▸ **ÉNONCÉ A**
Renvoyez le texte sur le Siegfried de Petrenko à Munich en entier, à l'identique.

▸ **TEXTE FOURNI**
>>>>>
Publié le 05 février 2018 par Luc-Henri Roger @munichandco

Kirill Petrenko dirige un Siegfried de couronnement à l'opéra de Munich

Stefan Vinke (Siegfried) et les figurants du Bayerische Staatsoper.
Crédit photographique pour toutes les photos: Wilfried Hösl


Avec Siegfried la reprise de l'Anneau des Niebelungen au Bayerische Staatsoper a atteint un climax jubilatoire qui confine à l'explosion. Le Ring dirigé par le magicien Kirill Petrenko avec un Orchestre d'Etat de Bavière et une distribution exemplaires recueille tous les suffrages, et, pour ceux qui la connaissaient déjà, revoir l'excellente mise en scène d'Andreas Kriegenburg permet de l'apprécier mieux encore, la cohérence du propos s'en voit renforcée et on y découvre une foule de détails qui échappaient presque nécessairement à l'attention  lors d'une première vision. Ainsi, et particulièrement en ce qui concerne Siegfried, Kriegenburg a-t-il souligné l'humour qui sous-tend l'écriture wagnérienne.
<<<<<
▸ **ÉNONCÉ B**
Dans les lignes des données, réécrivez sous forme de liste JSON de chaînes celles comprises entre la ligne qui contient « The width and height of the screenshot is (1456, 827). » et celle qui contient « coord(232,20) », incluses, s'il vous plaît. Mettez une chaîne par ligne et omettez les lignes vides.

(Lignes de texte et de pointage d'éléments)
>>>>>
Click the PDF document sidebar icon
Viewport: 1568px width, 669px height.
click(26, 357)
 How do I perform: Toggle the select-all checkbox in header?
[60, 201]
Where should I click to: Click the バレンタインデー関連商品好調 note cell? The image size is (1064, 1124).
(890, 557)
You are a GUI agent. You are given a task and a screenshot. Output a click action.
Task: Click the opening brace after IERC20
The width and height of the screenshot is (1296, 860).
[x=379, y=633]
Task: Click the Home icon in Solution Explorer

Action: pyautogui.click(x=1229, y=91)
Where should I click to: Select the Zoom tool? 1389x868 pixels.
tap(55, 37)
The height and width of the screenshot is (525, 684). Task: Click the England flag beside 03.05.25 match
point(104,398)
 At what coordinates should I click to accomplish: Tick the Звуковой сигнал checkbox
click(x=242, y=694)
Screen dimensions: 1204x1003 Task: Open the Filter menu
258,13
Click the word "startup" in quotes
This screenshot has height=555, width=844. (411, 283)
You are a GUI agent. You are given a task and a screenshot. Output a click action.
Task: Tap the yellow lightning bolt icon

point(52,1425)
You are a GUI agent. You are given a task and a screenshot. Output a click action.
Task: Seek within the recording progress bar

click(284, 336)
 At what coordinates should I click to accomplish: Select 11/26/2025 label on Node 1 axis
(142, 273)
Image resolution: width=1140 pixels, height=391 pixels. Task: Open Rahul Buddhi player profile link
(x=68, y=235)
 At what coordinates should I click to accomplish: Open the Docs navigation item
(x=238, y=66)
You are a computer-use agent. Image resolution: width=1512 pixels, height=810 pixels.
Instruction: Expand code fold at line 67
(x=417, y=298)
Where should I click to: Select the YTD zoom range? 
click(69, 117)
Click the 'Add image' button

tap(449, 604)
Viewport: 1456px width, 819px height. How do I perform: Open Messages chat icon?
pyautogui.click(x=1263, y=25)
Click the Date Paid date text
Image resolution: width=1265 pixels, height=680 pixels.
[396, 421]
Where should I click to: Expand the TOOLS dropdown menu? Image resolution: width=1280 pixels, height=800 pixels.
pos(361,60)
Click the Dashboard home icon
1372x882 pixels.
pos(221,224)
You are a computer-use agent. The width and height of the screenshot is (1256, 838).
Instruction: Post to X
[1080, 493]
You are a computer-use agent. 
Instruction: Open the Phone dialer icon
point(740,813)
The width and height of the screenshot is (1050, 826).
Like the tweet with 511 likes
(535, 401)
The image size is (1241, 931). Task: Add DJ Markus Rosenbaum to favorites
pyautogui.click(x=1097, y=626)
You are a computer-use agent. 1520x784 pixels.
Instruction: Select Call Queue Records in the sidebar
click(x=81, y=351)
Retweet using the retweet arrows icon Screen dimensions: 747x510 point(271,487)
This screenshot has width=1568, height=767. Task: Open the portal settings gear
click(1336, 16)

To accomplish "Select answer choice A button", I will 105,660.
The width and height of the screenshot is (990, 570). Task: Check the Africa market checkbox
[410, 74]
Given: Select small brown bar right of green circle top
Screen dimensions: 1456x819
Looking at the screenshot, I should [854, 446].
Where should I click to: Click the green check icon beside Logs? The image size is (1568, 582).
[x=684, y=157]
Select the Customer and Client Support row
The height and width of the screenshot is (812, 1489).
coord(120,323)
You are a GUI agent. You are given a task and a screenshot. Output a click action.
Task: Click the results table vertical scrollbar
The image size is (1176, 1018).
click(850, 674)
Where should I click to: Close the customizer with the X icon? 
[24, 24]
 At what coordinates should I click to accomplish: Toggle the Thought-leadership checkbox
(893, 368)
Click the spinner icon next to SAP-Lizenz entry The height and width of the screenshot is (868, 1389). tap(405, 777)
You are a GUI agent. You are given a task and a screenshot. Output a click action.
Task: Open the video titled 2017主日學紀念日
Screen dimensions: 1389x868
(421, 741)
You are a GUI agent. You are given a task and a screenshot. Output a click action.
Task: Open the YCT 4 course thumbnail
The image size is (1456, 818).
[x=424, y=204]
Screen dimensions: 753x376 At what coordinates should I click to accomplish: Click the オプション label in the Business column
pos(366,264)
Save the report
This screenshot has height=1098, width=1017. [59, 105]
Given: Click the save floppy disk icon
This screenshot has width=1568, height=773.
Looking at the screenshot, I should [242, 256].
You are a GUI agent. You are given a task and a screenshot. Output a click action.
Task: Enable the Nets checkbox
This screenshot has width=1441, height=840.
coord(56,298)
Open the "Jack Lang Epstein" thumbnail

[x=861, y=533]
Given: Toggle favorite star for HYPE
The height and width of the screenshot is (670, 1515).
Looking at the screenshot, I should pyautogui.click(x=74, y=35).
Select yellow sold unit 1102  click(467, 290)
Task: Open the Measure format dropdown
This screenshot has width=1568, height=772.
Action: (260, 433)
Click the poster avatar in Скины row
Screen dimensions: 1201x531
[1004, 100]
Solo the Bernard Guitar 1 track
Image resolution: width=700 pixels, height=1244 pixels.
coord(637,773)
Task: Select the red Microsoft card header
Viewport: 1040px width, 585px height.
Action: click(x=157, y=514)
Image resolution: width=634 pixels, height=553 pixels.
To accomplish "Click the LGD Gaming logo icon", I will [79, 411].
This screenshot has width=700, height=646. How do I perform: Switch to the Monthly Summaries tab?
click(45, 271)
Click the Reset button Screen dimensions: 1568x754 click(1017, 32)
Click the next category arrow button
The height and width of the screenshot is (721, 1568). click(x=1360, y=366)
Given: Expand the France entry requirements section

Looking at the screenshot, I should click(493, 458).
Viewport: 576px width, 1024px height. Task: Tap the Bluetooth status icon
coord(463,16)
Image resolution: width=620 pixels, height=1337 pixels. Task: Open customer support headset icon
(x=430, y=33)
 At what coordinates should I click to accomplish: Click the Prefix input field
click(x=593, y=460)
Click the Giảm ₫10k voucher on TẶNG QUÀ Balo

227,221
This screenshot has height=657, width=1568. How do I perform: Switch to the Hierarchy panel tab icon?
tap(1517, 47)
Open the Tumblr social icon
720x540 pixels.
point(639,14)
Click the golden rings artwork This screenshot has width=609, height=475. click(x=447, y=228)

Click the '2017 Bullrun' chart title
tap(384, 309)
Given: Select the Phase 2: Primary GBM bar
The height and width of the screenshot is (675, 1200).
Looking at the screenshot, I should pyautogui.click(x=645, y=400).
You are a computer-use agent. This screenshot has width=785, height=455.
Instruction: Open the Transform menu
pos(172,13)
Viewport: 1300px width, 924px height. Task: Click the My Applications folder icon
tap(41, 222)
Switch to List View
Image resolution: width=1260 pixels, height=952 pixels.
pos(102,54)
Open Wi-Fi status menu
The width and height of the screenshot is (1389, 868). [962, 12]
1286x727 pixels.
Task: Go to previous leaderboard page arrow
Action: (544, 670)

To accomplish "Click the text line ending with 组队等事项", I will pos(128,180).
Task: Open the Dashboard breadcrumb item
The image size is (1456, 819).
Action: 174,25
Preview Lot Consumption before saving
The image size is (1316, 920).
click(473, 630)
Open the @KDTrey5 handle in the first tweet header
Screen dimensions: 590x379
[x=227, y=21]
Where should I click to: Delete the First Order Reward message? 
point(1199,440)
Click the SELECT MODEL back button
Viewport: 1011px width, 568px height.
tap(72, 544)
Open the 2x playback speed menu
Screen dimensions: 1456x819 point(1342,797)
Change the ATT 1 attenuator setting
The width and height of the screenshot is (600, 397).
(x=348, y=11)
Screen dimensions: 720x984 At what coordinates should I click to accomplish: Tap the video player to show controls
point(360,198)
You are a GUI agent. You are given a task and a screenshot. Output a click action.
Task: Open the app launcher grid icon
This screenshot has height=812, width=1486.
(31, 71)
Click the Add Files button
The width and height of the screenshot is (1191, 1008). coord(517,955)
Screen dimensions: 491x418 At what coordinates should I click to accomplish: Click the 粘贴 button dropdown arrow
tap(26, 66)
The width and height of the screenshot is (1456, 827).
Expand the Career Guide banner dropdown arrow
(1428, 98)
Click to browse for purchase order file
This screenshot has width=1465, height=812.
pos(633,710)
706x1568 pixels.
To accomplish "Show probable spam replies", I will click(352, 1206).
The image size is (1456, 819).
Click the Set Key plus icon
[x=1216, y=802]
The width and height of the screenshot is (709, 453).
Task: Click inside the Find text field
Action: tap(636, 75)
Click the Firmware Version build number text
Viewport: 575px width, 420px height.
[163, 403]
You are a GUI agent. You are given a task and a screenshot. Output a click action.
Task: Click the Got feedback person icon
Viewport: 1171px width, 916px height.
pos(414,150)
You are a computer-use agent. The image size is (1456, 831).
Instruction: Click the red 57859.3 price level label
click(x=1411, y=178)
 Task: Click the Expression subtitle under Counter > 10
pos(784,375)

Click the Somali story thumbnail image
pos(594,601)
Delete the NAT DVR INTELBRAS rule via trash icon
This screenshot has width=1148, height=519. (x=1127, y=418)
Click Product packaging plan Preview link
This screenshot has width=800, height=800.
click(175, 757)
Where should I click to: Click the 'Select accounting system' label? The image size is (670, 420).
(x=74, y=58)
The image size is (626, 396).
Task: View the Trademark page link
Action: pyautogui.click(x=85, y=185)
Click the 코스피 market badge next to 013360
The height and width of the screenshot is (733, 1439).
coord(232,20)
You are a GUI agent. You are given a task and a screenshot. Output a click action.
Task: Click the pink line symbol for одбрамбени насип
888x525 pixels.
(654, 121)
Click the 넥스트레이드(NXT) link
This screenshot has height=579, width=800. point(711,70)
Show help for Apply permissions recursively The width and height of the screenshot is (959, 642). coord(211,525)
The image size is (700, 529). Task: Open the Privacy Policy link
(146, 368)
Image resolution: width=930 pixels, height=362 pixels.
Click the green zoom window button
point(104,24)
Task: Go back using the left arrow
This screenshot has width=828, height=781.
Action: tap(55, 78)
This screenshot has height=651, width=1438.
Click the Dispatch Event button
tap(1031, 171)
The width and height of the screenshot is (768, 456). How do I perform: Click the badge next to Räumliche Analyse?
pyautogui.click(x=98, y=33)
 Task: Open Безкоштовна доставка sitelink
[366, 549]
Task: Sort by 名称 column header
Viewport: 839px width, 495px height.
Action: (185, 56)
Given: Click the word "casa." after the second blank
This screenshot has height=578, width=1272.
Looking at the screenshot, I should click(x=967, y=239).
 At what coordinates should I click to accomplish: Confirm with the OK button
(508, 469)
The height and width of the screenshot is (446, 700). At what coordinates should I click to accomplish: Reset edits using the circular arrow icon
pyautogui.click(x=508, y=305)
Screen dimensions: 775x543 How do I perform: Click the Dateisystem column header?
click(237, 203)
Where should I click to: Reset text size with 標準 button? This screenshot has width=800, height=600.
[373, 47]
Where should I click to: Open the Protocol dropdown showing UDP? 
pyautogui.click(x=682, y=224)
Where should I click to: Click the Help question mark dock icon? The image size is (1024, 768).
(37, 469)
<<<<<
▸ **RÉPONSE A**
Publié le 05 février 2018 par Luc-Henri Roger @munichandco

Kirill Petrenko dirige un Siegfried de couronnement à l'opéra de Munich

Stefan Vinke (Siegfried) et les figurants du Bayerische Staatsoper.
Crédit photographique pour toutes les photos: Wilfried Hösl


Avec Siegfried la reprise de l'Anneau des Niebelungen au Bayerische Staatsoper a atteint un climax jubilatoire qui confine à l'explosion. Le Ring dirigé par le magicien Kirill Petrenko avec un Orchestre d'Etat de Bavière et une distribution exemplaires recueille tous les suffrages, et, pour ceux qui la connaissaient déjà, revoir l'excellente mise en scène d'Andreas Kriegenburg permet de l'apprécier mieux encore, la cohérence du propos s'en voit renforcée et on y découvre une foule de détails qui échappaient presque nécessairement à l'attention  lors d'une première vision. Ainsi, et particulièrement en ce qui concerne Siegfried, Kriegenburg a-t-il souligné l'humour qui sous-tend l'écriture wagnérienne.

▸ **RÉPONSE B**
[
  "The width and height of the screenshot is (1456, 827).",
  "Expand the Career Guide banner dropdown arrow",
  "(1428, 98)",
  "Click to browse for purchase order file",
  "This screenshot has width=1465, height=812.",
  "pos(633,710)",
  "706x1568 pixels.",
  "To accomplish \"Show probable spam replies\", I will click(352, 1206).",
  "The image size is (1456, 819).",
  "Click the Set Key plus icon",
  "[x=1216, y=802]",
  "The width and height of the screenshot is (709, 453).",
  "Task: Click inside the Find text field",
  "Action: tap(636, 75)",
  "Click the Firmware Version build number text",
  "Viewport: 575px width, 420px height.",
  "[163, 403]",
  "You are a GUI agent. You are given a task and a screenshot. Output a click action.",
  "Task: Click the Got feedback person icon",
  "Viewport: 1171px width, 916px height.",
  "pos(414,150)",
  "You are a computer-use agent. The image size is (1456, 831).",
  "Instruction: Click the red 57859.3 price level label",
  "click(x=1411, y=178)",
  " Task: Click the Expression subtitle under Counter > 10",
  "pos(784,375)",
  "Click the Somali story thumbnail image",
  "pos(594,601)",
  "Delete the NAT DVR INTELBRAS rule via trash icon",
  "This screenshot has width=1148, height=519. (x=1127, y=418)",
  "Click Product packaging plan Preview link",
  "This screenshot has width=800, height=800.",
  "click(175, 757)",
  "Where should I click to: Click the 'Select accounting system' label? The image size is (670, 420).",
  "(x=74, y=58)",
  "The image size is (626, 396).",
  "Task: View the Trademark page link",
  "Action: pyautogui.click(x=85, y=185)",
  "Click the 코스피 market badge next to 013360",
  "The height and width of the screenshot is (733, 1439).",
  "coord(232,20)"
]